» ABOUT THIS TASK:
Pull every line with "beside" from the material.

» INPUT MATERIAL:
'''
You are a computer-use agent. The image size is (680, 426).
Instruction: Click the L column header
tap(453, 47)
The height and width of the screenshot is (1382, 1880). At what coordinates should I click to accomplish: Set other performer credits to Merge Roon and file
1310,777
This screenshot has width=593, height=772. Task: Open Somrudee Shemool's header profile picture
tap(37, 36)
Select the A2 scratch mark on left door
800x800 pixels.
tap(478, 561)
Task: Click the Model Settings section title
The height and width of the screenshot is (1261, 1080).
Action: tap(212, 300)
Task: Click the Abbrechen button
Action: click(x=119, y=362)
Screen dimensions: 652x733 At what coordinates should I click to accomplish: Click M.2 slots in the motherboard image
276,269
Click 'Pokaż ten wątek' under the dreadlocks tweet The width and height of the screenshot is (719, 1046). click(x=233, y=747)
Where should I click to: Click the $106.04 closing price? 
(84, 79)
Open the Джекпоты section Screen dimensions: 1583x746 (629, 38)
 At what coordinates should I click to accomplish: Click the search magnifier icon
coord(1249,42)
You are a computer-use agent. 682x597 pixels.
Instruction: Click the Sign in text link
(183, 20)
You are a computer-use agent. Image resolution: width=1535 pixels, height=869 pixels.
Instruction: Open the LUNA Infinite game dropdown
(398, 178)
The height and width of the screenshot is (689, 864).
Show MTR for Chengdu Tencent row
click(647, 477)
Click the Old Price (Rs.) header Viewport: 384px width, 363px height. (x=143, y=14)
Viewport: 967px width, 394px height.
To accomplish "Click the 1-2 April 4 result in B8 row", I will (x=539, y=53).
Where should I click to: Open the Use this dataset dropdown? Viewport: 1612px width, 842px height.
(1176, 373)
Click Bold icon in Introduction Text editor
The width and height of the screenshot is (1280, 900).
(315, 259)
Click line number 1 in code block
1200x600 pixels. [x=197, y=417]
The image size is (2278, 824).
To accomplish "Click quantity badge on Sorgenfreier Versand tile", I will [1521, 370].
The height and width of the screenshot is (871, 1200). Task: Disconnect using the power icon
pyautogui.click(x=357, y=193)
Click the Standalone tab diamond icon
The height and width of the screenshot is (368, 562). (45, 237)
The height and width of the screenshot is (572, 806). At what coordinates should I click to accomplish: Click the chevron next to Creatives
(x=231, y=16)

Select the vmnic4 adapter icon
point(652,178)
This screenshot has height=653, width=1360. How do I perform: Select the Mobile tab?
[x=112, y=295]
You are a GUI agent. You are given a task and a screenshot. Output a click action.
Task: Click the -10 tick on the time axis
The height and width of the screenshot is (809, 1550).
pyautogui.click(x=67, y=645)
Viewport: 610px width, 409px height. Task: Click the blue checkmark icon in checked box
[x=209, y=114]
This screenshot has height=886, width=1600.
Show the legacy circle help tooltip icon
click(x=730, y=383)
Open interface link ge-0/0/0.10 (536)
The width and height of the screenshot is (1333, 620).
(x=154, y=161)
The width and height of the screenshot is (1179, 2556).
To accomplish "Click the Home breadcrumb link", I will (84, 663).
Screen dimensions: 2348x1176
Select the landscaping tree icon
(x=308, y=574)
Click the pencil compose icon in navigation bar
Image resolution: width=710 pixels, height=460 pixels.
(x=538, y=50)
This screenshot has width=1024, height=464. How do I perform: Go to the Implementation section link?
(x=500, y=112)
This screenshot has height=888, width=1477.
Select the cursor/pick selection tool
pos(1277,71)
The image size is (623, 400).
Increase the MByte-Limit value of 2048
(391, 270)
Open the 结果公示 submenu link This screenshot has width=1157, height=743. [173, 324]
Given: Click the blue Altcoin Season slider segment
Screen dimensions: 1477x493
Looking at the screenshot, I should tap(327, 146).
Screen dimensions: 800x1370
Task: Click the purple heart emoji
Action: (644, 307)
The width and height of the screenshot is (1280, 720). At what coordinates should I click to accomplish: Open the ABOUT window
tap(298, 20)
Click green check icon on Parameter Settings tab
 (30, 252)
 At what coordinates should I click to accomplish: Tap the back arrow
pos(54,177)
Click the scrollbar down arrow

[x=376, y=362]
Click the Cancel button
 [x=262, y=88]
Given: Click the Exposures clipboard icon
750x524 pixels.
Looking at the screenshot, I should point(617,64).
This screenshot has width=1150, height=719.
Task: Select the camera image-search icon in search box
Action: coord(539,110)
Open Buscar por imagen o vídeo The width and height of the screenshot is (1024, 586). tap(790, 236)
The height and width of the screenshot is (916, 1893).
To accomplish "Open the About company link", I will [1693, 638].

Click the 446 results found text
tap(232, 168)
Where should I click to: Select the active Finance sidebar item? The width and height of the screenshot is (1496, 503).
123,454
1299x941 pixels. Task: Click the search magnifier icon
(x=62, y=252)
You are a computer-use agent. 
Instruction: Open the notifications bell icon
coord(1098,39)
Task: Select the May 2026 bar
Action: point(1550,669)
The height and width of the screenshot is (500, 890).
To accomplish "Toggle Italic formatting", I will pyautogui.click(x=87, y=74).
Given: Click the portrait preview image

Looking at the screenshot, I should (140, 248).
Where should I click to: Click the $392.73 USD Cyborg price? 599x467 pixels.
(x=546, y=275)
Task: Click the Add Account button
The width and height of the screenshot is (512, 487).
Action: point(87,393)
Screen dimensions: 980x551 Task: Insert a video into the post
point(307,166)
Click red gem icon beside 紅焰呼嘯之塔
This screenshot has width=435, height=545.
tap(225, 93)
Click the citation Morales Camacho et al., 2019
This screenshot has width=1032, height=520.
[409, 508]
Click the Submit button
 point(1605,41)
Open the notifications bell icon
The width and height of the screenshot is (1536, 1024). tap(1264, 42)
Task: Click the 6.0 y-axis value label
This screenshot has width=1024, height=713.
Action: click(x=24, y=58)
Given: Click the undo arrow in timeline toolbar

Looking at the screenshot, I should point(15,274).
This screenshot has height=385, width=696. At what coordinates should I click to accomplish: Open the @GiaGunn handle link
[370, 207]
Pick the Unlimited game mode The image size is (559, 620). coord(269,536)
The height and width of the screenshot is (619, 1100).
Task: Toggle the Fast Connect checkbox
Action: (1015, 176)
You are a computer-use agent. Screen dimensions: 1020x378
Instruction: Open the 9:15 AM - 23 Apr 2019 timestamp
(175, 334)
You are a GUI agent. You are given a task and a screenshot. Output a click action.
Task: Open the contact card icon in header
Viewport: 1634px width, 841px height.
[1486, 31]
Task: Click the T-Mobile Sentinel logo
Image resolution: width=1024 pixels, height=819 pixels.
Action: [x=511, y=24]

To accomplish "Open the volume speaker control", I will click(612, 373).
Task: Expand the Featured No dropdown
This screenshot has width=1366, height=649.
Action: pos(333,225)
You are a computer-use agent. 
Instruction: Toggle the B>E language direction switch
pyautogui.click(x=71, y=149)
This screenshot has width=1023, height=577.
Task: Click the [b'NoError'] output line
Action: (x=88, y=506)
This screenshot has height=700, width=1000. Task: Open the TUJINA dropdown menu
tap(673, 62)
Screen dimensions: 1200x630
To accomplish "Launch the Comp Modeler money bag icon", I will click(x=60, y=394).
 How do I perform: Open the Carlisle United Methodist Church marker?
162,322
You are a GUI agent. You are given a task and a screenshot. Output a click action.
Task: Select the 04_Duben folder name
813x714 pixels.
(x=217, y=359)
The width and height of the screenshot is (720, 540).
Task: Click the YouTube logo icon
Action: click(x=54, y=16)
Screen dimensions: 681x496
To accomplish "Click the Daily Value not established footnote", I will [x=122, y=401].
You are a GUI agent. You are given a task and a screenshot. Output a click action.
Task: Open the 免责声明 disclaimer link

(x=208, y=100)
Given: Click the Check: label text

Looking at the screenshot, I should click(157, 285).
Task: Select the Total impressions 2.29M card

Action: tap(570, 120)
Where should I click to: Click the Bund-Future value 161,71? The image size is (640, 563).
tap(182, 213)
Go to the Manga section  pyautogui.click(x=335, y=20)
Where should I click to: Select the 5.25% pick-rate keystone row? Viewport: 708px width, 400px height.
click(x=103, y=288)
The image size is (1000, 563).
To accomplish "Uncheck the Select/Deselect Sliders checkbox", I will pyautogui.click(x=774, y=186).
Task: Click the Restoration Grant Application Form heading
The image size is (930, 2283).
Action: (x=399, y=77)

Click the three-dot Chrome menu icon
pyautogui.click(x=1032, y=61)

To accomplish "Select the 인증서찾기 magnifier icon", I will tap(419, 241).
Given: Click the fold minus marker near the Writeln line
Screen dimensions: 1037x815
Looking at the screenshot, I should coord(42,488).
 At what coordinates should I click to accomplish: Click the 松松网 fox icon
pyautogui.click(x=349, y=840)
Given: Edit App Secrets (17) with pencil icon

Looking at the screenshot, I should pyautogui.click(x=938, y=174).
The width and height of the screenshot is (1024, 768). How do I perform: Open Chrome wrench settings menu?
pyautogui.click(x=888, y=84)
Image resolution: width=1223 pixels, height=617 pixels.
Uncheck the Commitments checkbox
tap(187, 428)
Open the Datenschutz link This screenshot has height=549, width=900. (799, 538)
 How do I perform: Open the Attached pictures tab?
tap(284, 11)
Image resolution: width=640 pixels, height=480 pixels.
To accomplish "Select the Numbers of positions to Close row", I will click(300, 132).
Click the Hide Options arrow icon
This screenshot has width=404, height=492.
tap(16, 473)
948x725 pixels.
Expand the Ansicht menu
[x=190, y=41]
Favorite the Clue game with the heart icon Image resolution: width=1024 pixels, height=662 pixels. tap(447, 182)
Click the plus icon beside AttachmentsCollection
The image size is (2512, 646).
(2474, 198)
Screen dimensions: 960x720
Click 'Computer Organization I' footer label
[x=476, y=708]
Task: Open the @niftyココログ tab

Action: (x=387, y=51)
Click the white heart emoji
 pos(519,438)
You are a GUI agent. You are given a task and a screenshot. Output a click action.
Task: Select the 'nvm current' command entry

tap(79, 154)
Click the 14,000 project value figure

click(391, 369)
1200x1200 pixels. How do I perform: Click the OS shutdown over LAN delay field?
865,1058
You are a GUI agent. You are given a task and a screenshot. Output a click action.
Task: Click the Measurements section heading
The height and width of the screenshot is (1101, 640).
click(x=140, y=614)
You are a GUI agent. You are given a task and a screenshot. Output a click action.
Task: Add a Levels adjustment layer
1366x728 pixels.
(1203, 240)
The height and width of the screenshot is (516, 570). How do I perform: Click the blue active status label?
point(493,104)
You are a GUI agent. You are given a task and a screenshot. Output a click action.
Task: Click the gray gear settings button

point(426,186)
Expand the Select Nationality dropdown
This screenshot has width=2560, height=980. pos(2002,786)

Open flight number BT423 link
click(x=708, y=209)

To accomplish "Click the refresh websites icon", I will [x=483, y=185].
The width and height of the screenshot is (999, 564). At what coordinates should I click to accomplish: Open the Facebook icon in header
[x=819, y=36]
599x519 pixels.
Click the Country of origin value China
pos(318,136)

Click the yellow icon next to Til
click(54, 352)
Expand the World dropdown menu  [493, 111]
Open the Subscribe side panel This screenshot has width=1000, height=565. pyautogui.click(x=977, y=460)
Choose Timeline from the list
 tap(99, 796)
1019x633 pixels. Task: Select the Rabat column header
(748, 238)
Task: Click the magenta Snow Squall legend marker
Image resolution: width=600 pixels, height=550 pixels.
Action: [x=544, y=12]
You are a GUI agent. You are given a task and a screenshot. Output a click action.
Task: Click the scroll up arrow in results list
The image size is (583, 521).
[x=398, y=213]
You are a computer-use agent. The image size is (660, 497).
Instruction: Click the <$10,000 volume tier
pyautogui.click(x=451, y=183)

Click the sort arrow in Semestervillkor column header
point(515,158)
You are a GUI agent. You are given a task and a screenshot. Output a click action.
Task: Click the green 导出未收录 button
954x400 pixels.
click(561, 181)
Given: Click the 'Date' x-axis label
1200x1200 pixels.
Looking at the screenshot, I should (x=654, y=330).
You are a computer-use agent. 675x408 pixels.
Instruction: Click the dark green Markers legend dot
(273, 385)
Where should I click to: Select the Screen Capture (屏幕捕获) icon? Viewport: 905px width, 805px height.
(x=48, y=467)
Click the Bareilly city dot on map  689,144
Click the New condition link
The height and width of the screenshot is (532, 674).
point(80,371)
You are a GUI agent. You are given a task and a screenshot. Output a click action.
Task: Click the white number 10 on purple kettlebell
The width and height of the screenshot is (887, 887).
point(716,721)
'''
» ANSWER SECTION:
Click red gem icon beside 紅焰呼嘯之塔
Click the plus icon beside AttachmentsCollection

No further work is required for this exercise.